Top
Ahmet İnsel

Ahmet İnsel

ahmet.insel@radikal.com.tr

13/03/2015

Bir istikrarsızlık etmeni olarak Cumhurbaşkanı

Bugün Türkiye’de hem siyasal hem iktisadi olarak en büyük konjonktürel istikrarsızlık nedeni nedir? Soruyu yanıtlamadan önce, konjonktürel istikrarsızlık kavramını açayım. İstikrarsızlığın yapısal nedenleri uzun vadede süreklilik gösterir. Örneğin Türkiye ekonomisinin ara malı ve yatırım malı ithalatına aşırı bağımlı üretim yapısı bir yapısal istikrarsızlık nedenidir. Ya da tasarruf oranının düşük olması. İkisi de büyüme ile cari açığın aynı yönde seyretmesine neden olur. Büyüdükçe cari açık büyür ve büyümenin istikrarını tehdit eder.

Siyasal olarak da istikrarsızlığın yapısal nedenleri vardır. Örneğin siyasal temsilin aşırı bölünmüş olması, hiçbir partinin tek başına veya güçlü koalisyonlarla ve yeteri kadar uzun süre ülkeyi yönetememesine yol açar. Burada da yapısal bir siyasal sorun vardır. Ya da siyasete siyaset dışı güçlü müdahaleler yapılıyordur ve siyasal alan kendi iç dinamiğine hakim değildir. Ya da bir güç odağı anayasal yetkilerin kullanımı açısından bir karmaşa yaratmıştır. 1990’lar Türkiyesi bu açıdan anlamlı bir örnekti.

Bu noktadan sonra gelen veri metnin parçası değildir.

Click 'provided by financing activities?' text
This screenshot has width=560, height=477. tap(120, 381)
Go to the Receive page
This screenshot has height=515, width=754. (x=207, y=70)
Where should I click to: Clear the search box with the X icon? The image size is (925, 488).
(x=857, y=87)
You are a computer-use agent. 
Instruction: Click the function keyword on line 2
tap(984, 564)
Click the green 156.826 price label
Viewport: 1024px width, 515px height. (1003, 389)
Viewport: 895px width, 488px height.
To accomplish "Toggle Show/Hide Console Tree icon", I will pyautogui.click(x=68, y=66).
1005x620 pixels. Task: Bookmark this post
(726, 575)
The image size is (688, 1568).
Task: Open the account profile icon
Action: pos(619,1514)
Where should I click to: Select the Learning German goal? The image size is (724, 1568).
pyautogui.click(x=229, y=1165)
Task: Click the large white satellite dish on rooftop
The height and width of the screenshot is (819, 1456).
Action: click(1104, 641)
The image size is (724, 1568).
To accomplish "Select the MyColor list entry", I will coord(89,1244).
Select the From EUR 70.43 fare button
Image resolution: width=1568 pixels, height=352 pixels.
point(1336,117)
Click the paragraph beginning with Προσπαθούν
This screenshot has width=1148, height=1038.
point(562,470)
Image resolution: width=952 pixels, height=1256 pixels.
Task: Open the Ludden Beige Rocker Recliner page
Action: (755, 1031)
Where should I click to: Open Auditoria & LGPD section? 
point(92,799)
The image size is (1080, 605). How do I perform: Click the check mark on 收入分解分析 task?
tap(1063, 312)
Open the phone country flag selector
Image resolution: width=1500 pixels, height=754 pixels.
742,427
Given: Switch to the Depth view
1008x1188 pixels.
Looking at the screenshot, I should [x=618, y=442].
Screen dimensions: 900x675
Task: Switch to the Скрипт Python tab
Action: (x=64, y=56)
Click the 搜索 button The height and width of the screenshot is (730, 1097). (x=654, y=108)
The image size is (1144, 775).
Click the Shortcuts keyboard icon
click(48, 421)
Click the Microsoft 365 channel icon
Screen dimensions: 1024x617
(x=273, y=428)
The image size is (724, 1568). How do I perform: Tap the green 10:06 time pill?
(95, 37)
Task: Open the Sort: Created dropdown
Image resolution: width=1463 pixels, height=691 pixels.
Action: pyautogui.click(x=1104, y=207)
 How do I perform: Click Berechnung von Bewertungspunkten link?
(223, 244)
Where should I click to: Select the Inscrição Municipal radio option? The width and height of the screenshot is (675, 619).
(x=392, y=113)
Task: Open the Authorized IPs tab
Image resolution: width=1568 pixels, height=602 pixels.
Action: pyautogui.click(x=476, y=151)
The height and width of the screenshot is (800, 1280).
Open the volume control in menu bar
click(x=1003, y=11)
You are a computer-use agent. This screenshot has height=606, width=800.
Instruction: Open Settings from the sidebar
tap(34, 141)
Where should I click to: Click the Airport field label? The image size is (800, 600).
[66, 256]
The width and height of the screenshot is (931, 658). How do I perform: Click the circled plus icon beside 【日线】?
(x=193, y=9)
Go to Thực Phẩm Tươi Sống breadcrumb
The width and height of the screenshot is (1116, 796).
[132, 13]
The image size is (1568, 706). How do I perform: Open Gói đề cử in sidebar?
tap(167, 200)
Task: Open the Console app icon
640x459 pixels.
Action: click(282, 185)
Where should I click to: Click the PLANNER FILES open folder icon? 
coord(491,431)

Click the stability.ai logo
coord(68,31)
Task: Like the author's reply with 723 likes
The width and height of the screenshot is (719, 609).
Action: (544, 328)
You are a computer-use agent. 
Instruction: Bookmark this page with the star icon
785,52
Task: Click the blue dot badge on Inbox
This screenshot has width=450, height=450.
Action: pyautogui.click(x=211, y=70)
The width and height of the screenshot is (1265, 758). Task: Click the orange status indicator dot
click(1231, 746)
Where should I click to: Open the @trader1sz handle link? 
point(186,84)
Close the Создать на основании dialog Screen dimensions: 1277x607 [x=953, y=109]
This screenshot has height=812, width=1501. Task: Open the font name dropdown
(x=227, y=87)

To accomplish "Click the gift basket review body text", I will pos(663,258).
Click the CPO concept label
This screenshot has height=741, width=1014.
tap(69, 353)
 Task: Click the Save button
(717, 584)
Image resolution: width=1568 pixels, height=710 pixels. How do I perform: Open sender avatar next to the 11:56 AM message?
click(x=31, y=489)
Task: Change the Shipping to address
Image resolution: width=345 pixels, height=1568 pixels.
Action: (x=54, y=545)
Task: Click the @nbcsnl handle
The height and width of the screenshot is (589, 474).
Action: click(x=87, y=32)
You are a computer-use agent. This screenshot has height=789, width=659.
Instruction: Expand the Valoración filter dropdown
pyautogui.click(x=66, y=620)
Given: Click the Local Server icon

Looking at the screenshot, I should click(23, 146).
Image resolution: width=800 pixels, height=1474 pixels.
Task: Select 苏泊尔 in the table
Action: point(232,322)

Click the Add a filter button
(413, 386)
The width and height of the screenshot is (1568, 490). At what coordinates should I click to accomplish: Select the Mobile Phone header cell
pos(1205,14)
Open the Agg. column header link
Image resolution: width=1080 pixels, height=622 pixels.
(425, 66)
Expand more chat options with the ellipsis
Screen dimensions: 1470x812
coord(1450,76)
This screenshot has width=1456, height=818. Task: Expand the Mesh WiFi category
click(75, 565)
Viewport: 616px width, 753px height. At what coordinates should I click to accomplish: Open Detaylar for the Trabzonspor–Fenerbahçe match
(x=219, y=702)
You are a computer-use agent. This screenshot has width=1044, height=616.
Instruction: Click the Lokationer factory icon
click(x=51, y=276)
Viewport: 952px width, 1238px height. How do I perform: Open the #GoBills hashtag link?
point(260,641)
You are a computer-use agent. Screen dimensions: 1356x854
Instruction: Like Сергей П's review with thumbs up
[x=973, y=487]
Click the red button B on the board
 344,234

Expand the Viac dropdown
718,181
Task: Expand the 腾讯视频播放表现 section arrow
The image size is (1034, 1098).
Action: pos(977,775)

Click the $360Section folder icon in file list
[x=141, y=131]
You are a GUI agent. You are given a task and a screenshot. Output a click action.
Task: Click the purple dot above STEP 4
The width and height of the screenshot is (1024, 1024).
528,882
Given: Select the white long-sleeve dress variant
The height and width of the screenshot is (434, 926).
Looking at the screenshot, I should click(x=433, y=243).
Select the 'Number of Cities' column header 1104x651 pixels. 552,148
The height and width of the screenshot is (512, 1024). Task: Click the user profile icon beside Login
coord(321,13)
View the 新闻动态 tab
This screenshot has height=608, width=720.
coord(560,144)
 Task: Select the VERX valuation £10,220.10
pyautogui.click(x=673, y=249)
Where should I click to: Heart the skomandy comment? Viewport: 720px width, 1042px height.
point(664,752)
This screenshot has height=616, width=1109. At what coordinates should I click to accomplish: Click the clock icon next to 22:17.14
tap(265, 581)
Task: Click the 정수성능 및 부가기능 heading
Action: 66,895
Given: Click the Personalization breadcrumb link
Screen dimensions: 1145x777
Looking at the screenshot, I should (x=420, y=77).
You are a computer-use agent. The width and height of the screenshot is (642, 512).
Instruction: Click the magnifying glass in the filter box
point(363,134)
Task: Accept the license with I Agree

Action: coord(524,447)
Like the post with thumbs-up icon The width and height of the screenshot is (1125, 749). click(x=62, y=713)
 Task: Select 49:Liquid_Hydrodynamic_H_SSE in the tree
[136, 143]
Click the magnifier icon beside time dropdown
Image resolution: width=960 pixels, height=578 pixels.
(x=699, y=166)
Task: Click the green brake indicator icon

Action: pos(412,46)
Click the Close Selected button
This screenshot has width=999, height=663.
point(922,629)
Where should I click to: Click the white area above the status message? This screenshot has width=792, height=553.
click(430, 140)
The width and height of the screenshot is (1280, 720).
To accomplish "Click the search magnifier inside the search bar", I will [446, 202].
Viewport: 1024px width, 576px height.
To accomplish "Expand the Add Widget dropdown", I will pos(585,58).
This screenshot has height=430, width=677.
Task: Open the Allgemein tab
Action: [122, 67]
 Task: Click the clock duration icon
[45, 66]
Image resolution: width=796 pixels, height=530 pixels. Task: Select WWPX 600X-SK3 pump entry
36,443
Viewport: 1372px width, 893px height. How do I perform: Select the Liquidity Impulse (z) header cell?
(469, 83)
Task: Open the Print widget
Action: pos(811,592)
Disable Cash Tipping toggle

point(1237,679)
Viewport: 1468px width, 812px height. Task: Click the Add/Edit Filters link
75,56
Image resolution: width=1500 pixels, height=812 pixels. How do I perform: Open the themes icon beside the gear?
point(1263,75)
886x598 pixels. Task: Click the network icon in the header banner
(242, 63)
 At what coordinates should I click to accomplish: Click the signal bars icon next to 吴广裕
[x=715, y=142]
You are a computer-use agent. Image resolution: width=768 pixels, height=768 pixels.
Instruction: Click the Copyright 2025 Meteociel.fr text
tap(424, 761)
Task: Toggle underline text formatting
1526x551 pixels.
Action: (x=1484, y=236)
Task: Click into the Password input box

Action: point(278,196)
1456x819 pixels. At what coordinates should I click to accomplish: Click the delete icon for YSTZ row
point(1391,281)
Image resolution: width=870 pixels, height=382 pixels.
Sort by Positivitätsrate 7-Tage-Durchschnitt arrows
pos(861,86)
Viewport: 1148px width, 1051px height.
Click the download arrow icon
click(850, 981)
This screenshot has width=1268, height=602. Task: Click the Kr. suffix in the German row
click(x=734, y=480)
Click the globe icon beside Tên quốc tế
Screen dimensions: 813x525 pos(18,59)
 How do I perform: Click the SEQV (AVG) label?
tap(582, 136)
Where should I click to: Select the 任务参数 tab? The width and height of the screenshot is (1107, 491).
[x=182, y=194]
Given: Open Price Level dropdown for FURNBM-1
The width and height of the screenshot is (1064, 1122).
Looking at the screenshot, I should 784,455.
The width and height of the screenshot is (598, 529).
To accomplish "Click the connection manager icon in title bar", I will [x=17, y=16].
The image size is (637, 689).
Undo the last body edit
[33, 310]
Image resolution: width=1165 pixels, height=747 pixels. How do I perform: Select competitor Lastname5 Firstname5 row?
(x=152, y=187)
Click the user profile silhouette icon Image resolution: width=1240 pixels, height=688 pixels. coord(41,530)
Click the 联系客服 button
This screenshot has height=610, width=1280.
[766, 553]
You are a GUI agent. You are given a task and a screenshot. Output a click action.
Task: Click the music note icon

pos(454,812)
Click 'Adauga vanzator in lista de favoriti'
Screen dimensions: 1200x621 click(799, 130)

Yapısal istikrarsızlığın aşılması kapsamlı reformlarla mümkündür. Buna karşılık konjonktürel istikrarsızlık görünüşte sınırlı gibi gözüken bir veya birkaç etmen nedeniyle, kısa vadede iniş ve çıkışların arasının azalması ve öngörme kapasitesinin zayıflamasıdır. Bugün Türkiye’de bu anlamda en önemli konjonktürel istikrarsızlık nedeni, cumhurbaşkanı Tayyip Erdoğan’dır. Birçok açıdan bu böyle.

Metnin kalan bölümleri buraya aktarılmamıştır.